If $F$ does equal $\nabla g$, then the line integral of $F$ along a path will be independent of the path, so the line integral of $F$ around any closed curve must vanish.

Suppose we take $X$ to be the (infinite) line $x=y=0$.

In this case the vector field

$$F_0 = \left(\frac{−y}{(x^2 + y^2)},\ \frac{x}{(x^2 + y^2)},\ 0\right) $$

has vanishing curl on $\mathbb{R}^3$ \ $X$ but it does not satisfy $F_0 = \nabla g$, as if we integrate $F$ counterclockwise around the unit circle in the $z=0$ plane, we will get $2\pi \neq 0$.

Now, given any vector field $F$ on $\mathbb{R}^3$ \ $X$ with $\nabla\times F = 0$, we can make its line integral around the unit circle vanish by subtracting off some multiple of $F_0$.

I claim that this is enough to make $F = \nabla g$. We can try to find a $g$ with $F = \nabla g$ by starting at some point $x_0$ not in $X$ and integrating $F$ along a path from $x_0$ to some other point not in $X$, $x$, say.

$g(x)$ can then be set equal to the value of this integral.

By Stokes's Theorem, we will get the same result integrating along a path $P$ as along a path $Q$ as long as the gap between $P$ and $Q$ can be filled in by a surface which avoids $X$.

Suppose we take $x_0 = (1,0,0)$, and for each $x$ not in $X$, we pick a reference path $P_x$ from $x_0$ to $x$.

Remaining inside $\mathbb{R}^3$ \ $X$, we can continuously deform any path $P'_x$ from $x_0$ to $x$ into a path that:

$(1)$ moves around the unit circle in either a counterclockwise or a clockwise direction a number of times, possibly zero and then

$(2)$ goes along $P_x$ to $x$. (This is because we are free to move the path around as we choose as long as we don't intersect the line $x=y=0$.)

Since the line integral of $F$ around the unit circle vanishes, this means that $F$ has the same integral along $P_x$ as along $P'_x$. Hence the integral is independent of path and so $F = \nabla g$. This means that for the linear map $L$ from $V$ to the real numbers given by integration around the unit circle, $\text{Ker}\ L = W$. Therefore $V/W$ is isomorphic to the real numbers and so is $1$-dimensional.
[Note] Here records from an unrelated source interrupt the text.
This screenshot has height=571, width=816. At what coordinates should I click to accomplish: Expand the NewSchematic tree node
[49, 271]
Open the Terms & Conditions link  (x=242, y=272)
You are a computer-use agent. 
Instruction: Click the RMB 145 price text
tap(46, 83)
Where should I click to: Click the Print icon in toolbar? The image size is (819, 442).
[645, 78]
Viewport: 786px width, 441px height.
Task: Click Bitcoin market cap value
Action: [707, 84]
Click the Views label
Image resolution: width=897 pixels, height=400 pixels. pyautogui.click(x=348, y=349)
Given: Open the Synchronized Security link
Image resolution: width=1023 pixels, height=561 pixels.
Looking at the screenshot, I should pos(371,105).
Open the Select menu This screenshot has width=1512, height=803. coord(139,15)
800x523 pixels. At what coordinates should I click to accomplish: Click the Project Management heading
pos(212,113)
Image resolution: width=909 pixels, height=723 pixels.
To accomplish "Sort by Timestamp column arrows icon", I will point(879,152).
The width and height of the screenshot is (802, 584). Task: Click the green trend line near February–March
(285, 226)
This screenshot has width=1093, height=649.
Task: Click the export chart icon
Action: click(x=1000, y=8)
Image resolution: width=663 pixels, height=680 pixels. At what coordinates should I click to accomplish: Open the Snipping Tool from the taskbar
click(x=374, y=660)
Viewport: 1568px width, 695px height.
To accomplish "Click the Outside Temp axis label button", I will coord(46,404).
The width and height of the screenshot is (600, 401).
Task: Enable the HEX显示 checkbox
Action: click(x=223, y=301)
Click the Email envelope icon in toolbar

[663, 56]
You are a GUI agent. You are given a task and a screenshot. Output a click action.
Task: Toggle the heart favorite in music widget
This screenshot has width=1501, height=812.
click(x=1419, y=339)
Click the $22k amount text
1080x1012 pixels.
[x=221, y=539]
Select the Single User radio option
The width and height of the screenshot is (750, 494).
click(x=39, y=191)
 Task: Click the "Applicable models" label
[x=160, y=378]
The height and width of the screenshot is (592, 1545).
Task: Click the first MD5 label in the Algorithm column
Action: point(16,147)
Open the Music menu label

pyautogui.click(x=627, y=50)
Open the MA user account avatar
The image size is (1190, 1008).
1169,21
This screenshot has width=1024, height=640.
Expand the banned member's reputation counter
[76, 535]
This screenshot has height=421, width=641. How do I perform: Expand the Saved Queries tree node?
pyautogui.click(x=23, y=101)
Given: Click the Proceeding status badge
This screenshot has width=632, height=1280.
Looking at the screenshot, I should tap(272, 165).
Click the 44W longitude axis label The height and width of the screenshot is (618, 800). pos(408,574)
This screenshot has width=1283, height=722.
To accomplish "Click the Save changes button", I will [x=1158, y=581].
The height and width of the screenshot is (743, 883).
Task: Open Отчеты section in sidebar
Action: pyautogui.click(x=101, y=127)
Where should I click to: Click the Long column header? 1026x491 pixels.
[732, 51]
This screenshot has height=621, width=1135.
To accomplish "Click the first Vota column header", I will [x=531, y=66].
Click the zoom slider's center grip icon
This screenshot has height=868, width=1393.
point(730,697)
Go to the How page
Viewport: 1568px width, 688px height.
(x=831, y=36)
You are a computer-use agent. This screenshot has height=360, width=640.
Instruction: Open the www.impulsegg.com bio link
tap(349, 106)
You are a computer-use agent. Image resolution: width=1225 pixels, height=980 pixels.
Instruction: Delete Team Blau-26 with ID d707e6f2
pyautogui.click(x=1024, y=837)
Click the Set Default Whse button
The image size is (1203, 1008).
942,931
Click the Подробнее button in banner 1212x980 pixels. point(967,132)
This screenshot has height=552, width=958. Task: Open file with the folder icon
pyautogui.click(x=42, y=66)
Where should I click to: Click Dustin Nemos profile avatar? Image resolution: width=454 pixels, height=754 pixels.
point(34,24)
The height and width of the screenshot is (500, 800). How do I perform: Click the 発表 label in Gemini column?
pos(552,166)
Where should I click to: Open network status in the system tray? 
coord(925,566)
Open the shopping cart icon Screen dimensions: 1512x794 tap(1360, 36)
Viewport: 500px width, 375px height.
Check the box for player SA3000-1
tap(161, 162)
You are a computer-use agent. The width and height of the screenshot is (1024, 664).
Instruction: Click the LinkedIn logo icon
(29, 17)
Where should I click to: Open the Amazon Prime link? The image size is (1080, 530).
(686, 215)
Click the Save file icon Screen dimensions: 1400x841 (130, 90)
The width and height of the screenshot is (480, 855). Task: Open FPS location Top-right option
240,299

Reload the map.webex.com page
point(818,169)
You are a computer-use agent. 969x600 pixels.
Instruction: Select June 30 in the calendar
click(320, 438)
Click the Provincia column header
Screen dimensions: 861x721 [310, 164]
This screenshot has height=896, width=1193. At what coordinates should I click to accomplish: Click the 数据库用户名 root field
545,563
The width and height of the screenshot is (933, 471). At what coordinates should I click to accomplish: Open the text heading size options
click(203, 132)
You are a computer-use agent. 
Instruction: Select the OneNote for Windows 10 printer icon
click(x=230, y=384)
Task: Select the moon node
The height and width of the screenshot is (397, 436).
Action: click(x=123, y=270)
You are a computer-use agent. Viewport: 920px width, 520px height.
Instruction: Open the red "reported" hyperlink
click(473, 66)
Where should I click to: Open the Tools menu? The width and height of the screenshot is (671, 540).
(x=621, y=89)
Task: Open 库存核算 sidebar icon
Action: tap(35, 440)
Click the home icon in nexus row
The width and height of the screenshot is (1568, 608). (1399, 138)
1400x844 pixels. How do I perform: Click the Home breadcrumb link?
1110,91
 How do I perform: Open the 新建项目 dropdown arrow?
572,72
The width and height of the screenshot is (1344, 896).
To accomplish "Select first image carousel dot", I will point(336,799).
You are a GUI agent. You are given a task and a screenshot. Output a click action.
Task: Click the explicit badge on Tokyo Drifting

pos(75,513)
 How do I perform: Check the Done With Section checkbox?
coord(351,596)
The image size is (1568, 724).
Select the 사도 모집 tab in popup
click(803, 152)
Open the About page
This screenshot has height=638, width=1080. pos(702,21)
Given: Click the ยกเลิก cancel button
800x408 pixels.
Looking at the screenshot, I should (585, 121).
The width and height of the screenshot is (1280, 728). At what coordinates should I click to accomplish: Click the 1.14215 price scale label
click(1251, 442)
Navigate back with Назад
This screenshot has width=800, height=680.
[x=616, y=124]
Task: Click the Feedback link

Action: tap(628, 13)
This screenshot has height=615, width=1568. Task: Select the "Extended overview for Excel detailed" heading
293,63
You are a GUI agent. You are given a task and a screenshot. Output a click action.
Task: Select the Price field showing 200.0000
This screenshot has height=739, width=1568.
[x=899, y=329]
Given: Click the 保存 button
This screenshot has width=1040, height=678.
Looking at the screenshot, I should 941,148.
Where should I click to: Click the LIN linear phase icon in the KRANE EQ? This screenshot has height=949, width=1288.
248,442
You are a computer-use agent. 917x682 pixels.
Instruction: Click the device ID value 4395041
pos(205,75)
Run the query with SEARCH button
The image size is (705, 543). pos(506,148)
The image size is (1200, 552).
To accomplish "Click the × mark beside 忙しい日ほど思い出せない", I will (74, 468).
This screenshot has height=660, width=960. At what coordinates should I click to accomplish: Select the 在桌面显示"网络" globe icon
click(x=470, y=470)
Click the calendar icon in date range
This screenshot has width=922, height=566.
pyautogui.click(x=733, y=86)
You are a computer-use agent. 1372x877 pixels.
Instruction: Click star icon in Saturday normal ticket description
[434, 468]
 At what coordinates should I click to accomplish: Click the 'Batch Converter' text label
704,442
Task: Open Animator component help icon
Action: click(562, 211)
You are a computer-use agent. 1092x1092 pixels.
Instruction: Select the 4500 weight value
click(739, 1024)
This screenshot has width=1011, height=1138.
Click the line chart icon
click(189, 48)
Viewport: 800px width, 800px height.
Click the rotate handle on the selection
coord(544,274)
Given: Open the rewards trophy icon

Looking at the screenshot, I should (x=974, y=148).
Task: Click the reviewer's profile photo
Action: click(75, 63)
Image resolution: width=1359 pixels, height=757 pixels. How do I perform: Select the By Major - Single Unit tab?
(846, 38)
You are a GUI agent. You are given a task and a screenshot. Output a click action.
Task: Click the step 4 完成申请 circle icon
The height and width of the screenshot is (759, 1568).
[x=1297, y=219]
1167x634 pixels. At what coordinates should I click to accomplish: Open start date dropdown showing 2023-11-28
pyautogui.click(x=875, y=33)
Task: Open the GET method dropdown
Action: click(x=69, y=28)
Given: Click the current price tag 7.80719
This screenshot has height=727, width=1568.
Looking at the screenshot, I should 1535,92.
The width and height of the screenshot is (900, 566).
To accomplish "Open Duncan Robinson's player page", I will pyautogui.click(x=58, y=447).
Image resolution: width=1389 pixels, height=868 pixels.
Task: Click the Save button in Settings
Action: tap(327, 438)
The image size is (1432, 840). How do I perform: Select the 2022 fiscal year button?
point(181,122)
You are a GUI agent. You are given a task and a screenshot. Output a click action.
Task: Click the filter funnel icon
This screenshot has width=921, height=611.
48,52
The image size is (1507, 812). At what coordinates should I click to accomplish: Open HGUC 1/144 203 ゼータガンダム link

In general, we will get one extra dimension of $V/W$ for each independent element of $X$ which stops us from continuously deforming paths into other paths. Placing a point or ball into $X$ will not increase the dimension of $V/W$ as we can simply move the paths around it.

To get an example with $\text{dim} V/W = 8$, we can take $X$ to be any set of $8$ non-intersecting lines, for example $$\{x=y=0\} \cup \{x=0,\ y=2\} \cup \{x=0,\ y=4\} \cup \ldots \cup \{x=0,\ y=14\}$$

In this case, for $i=0, \ldots, 7$ , we can define the vector field $F_i$ in $V$ to be

$$F_i = \left(\frac{−(y−2i)}{(x^2 + (y−2i)^2)},\ \frac{x}{(x^2 + (y−2i)^2)},\ 0\right)$$

We can then define a linear map $L$ from $V$ to $\mathbb{R}^8$ by setting $$L(F) = (I_0(F), \ldots, I_7(F))$$

where $I_j(F)$ is the line integral of $F$ around the circle $\{x^2 + (y−2j)^2 = 1,\ z = 0\}$, taken in the counterclockwise sense.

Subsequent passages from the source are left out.